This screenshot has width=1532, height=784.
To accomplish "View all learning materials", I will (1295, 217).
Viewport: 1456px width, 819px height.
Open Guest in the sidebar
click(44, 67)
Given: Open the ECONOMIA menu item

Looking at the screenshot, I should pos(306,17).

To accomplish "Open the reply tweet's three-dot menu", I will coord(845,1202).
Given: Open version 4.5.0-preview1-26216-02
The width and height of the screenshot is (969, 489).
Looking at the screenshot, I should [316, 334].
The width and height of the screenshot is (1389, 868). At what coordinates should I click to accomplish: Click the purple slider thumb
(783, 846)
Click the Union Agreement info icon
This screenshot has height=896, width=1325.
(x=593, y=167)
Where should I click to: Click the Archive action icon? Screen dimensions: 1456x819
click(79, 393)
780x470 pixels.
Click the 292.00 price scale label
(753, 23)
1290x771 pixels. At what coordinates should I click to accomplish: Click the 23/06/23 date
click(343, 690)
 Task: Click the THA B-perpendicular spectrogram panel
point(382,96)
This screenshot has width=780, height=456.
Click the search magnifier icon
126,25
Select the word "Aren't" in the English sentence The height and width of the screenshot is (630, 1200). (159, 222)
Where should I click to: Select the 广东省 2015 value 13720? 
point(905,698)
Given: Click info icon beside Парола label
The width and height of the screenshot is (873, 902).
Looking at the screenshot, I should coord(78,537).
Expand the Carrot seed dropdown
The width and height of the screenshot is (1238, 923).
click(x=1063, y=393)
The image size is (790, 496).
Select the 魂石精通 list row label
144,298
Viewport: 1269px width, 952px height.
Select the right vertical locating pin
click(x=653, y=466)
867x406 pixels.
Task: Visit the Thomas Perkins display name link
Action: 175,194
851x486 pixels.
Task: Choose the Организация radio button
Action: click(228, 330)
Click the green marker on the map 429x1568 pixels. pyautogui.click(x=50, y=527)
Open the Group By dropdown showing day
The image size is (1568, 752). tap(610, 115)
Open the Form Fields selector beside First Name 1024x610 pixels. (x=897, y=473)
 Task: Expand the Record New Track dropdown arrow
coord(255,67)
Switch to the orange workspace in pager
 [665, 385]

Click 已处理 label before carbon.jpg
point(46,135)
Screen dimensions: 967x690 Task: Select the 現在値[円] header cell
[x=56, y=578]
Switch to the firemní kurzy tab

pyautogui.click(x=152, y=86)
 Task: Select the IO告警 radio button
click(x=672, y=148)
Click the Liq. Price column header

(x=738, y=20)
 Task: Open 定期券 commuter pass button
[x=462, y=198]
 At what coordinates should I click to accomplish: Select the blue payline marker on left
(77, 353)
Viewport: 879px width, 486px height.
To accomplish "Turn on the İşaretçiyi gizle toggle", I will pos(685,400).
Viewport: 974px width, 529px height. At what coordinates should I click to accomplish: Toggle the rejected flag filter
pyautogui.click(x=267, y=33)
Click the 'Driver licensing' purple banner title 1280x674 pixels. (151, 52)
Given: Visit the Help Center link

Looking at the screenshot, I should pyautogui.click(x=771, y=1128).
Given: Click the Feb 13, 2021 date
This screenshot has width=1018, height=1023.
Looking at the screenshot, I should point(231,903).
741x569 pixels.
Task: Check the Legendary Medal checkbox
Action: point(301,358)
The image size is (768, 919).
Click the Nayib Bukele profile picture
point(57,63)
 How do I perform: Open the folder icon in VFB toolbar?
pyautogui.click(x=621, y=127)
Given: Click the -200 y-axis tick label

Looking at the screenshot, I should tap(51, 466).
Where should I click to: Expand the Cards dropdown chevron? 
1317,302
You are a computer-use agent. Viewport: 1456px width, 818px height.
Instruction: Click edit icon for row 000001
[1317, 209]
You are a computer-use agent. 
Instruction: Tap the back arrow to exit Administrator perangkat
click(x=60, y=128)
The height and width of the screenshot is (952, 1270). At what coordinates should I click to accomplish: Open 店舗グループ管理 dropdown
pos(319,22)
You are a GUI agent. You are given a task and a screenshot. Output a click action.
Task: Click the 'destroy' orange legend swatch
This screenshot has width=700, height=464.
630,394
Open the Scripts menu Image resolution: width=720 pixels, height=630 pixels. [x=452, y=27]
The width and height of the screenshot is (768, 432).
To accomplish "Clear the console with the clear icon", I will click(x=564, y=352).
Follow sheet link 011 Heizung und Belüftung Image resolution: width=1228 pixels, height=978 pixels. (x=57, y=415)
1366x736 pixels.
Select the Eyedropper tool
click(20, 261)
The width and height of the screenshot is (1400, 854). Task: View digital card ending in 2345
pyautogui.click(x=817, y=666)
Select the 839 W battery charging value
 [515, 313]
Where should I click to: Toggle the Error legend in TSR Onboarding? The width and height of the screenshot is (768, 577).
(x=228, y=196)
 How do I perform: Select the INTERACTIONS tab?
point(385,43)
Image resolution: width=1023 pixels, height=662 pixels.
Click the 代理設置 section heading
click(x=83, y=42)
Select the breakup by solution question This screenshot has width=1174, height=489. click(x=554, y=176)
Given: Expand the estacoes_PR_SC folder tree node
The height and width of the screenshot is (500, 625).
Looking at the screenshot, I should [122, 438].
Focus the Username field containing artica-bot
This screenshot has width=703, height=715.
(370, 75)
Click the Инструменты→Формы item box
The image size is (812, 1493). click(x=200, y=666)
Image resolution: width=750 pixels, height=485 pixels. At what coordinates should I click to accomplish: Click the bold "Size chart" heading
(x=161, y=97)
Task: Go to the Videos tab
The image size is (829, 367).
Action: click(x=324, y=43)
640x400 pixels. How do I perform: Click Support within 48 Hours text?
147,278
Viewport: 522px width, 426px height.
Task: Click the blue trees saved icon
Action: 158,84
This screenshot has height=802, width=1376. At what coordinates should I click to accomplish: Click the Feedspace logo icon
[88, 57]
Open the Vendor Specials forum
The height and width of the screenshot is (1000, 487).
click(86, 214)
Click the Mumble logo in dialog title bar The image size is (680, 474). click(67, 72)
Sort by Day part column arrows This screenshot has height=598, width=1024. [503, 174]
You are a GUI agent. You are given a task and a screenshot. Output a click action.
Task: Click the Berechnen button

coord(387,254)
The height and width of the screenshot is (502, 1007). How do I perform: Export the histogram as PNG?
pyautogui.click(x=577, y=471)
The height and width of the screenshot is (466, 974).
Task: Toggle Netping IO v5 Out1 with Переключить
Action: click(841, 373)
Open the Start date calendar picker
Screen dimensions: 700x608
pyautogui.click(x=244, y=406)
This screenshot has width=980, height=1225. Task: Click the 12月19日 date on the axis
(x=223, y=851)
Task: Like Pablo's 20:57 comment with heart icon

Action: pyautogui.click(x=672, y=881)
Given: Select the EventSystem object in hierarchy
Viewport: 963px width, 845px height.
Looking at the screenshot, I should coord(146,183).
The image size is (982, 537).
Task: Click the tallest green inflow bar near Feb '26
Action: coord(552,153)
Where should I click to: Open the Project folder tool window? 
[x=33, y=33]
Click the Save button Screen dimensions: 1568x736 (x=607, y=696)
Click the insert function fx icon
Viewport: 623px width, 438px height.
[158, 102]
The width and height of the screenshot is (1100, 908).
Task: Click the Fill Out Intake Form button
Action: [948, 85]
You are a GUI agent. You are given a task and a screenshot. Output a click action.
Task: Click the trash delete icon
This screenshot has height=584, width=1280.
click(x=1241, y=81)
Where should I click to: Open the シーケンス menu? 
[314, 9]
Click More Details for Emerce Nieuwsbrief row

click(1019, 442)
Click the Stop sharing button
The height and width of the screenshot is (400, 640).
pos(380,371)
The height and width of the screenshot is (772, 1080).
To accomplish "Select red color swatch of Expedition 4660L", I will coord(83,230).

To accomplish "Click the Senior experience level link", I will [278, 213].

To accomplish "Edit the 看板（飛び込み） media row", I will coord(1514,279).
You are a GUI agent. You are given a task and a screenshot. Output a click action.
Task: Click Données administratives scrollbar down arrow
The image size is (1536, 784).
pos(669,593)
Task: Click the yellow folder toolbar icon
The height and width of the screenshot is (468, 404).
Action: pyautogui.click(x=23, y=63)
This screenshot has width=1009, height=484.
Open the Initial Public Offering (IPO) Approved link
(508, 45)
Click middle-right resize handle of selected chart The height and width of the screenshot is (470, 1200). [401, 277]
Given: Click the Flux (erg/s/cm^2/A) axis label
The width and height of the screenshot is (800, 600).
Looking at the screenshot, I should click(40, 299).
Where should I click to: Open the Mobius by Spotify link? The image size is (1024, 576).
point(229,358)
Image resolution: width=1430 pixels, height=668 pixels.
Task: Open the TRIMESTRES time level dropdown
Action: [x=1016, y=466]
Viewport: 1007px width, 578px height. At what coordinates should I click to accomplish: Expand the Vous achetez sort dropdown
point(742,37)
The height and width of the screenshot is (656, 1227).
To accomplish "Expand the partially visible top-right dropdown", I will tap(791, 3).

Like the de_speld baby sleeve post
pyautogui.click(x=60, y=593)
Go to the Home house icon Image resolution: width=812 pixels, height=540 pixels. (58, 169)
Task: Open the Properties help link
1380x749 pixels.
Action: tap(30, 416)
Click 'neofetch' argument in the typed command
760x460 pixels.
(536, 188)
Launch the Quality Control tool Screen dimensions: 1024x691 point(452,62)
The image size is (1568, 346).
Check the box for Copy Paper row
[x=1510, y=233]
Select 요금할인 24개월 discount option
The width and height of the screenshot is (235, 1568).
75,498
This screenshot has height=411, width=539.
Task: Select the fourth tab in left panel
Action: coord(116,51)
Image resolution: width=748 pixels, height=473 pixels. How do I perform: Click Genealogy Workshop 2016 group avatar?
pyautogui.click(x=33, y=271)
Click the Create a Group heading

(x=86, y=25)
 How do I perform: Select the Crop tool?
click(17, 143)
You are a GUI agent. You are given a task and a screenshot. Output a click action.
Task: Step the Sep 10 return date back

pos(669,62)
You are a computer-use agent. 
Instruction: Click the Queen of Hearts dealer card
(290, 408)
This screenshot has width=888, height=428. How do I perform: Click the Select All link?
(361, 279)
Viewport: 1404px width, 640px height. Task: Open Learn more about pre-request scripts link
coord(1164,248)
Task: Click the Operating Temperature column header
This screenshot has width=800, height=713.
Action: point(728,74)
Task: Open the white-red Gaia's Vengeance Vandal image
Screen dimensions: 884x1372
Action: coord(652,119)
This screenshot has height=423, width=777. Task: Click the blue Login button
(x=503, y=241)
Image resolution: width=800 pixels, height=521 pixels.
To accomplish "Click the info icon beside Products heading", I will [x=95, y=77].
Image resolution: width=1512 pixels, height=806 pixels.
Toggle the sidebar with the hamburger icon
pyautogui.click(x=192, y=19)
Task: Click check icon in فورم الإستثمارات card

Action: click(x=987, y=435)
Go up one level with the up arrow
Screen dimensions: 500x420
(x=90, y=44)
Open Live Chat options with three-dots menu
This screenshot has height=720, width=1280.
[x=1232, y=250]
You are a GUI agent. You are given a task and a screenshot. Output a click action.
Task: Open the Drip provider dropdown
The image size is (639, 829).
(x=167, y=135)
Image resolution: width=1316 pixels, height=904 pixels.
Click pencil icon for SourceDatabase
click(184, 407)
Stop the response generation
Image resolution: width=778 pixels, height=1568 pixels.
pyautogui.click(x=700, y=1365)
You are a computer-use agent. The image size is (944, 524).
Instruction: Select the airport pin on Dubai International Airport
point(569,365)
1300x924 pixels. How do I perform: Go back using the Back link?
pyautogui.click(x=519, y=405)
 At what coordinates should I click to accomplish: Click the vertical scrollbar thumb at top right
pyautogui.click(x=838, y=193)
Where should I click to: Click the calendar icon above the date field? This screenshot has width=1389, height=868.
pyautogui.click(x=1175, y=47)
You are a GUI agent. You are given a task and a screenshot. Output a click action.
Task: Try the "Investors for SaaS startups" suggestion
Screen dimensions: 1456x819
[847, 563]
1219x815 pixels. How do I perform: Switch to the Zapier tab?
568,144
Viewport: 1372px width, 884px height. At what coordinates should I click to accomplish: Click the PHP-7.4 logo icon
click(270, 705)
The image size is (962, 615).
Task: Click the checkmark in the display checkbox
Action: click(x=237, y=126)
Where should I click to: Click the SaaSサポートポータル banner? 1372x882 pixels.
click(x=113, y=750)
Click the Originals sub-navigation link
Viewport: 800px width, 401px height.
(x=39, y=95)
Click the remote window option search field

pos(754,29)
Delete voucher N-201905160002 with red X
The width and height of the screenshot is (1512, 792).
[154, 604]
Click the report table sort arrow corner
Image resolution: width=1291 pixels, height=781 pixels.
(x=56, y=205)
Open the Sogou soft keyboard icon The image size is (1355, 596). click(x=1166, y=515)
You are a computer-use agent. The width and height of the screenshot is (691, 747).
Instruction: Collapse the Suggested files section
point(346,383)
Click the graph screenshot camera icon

——————————

### What is needed
Lines of the listing above that hold the string "beside" should each be copied.

### Solved problem
Given: Click info icon beside Парола label
Open the Form Fields selector beside First Name 1024x610 pixels. (x=897, y=473)
To accomplish "Click the info icon beside Products heading", I will [x=95, y=77].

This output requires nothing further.